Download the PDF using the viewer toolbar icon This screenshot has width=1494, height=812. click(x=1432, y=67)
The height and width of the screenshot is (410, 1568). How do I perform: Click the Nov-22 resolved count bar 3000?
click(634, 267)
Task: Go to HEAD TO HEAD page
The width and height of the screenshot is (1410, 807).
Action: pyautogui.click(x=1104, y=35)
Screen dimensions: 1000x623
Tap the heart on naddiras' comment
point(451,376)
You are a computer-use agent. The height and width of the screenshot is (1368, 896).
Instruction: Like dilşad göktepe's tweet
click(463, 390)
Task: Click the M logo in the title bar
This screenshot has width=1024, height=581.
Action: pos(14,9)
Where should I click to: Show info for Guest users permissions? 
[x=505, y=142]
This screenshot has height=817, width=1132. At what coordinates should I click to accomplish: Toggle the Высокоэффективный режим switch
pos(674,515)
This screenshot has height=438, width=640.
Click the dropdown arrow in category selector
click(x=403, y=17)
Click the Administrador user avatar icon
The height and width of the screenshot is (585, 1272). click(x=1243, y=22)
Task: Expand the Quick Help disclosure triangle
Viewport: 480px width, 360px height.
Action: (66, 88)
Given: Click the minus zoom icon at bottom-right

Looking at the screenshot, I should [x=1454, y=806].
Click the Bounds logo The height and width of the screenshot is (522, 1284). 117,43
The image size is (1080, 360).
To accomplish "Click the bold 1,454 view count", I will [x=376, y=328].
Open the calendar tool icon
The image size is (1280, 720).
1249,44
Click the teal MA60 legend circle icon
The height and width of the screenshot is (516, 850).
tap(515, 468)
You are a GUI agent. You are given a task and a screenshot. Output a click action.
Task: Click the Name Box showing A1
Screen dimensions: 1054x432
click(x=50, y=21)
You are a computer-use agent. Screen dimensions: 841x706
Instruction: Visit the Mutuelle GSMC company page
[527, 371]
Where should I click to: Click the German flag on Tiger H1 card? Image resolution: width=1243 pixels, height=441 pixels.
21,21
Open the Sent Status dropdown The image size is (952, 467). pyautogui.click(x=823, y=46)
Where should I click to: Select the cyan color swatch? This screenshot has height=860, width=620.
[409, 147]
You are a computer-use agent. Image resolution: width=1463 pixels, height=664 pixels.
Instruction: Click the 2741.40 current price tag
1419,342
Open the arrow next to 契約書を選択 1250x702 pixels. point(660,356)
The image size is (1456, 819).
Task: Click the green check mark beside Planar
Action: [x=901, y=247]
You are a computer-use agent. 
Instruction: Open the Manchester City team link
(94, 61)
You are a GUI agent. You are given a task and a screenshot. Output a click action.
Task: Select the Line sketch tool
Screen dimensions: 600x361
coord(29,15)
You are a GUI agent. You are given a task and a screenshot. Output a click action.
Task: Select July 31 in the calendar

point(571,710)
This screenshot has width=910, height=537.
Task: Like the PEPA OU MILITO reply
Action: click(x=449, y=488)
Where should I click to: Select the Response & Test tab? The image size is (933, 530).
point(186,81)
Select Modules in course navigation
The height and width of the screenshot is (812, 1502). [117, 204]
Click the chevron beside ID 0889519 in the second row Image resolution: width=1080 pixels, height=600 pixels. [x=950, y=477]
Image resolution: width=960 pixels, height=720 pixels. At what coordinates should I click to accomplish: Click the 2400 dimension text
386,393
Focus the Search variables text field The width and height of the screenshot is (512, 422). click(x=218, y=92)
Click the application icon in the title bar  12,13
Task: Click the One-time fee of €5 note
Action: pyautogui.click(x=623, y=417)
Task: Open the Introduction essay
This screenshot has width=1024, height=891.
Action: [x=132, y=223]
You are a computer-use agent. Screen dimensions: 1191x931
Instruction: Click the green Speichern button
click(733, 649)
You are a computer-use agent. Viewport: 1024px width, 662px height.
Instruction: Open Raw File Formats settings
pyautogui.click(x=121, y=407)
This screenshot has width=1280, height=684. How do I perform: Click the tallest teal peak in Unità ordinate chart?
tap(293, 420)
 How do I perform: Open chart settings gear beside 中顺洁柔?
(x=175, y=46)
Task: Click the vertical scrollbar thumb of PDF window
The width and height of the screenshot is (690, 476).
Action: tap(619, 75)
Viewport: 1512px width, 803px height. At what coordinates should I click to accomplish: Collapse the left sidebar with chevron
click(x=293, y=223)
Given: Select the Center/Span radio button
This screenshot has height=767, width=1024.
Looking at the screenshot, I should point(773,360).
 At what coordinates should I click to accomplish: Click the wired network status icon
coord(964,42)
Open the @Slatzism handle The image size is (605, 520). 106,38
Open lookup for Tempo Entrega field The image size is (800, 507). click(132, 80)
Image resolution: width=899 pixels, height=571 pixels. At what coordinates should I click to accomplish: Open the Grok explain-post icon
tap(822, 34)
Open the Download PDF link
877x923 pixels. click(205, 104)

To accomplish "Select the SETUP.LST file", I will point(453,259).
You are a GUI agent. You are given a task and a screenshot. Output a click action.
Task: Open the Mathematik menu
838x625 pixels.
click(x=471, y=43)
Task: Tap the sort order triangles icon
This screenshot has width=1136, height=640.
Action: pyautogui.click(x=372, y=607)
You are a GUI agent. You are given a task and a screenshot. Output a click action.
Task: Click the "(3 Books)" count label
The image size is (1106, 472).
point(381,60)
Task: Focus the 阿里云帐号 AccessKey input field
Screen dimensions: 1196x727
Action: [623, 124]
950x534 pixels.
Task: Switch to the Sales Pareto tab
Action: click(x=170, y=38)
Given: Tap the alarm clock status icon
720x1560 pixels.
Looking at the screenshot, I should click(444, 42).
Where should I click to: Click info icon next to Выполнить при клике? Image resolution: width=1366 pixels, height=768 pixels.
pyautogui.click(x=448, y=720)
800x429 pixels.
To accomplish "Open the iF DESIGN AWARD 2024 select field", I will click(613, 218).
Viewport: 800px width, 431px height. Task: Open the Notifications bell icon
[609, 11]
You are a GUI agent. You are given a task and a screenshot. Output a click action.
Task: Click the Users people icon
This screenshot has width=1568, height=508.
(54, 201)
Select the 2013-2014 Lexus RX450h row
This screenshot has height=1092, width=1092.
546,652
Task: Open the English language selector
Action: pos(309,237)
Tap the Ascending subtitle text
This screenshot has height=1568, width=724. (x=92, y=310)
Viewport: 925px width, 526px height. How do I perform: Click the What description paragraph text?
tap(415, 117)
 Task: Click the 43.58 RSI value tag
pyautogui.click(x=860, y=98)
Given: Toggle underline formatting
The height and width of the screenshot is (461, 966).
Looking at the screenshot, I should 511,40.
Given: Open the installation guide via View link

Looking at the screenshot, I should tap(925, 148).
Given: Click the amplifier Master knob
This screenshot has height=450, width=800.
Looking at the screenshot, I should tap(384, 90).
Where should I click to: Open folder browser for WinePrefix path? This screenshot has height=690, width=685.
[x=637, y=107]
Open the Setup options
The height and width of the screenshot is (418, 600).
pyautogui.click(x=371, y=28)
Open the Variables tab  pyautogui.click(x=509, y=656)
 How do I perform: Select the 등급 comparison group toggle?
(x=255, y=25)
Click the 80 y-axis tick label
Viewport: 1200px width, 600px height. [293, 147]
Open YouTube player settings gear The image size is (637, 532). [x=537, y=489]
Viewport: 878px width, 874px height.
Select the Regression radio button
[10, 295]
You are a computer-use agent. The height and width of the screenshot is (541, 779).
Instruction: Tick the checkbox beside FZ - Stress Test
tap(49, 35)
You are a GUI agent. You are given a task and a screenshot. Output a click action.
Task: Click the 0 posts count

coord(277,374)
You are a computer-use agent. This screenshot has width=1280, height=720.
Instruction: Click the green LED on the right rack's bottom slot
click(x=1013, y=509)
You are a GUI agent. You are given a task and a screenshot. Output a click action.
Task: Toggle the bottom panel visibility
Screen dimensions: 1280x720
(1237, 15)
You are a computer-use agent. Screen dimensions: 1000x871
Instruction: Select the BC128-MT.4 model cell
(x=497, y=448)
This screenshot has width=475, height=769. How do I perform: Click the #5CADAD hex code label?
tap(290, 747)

+++

Aim of the task: Please count how many lines in the preceding records hold the word "field", then give only that number.

Written response: 4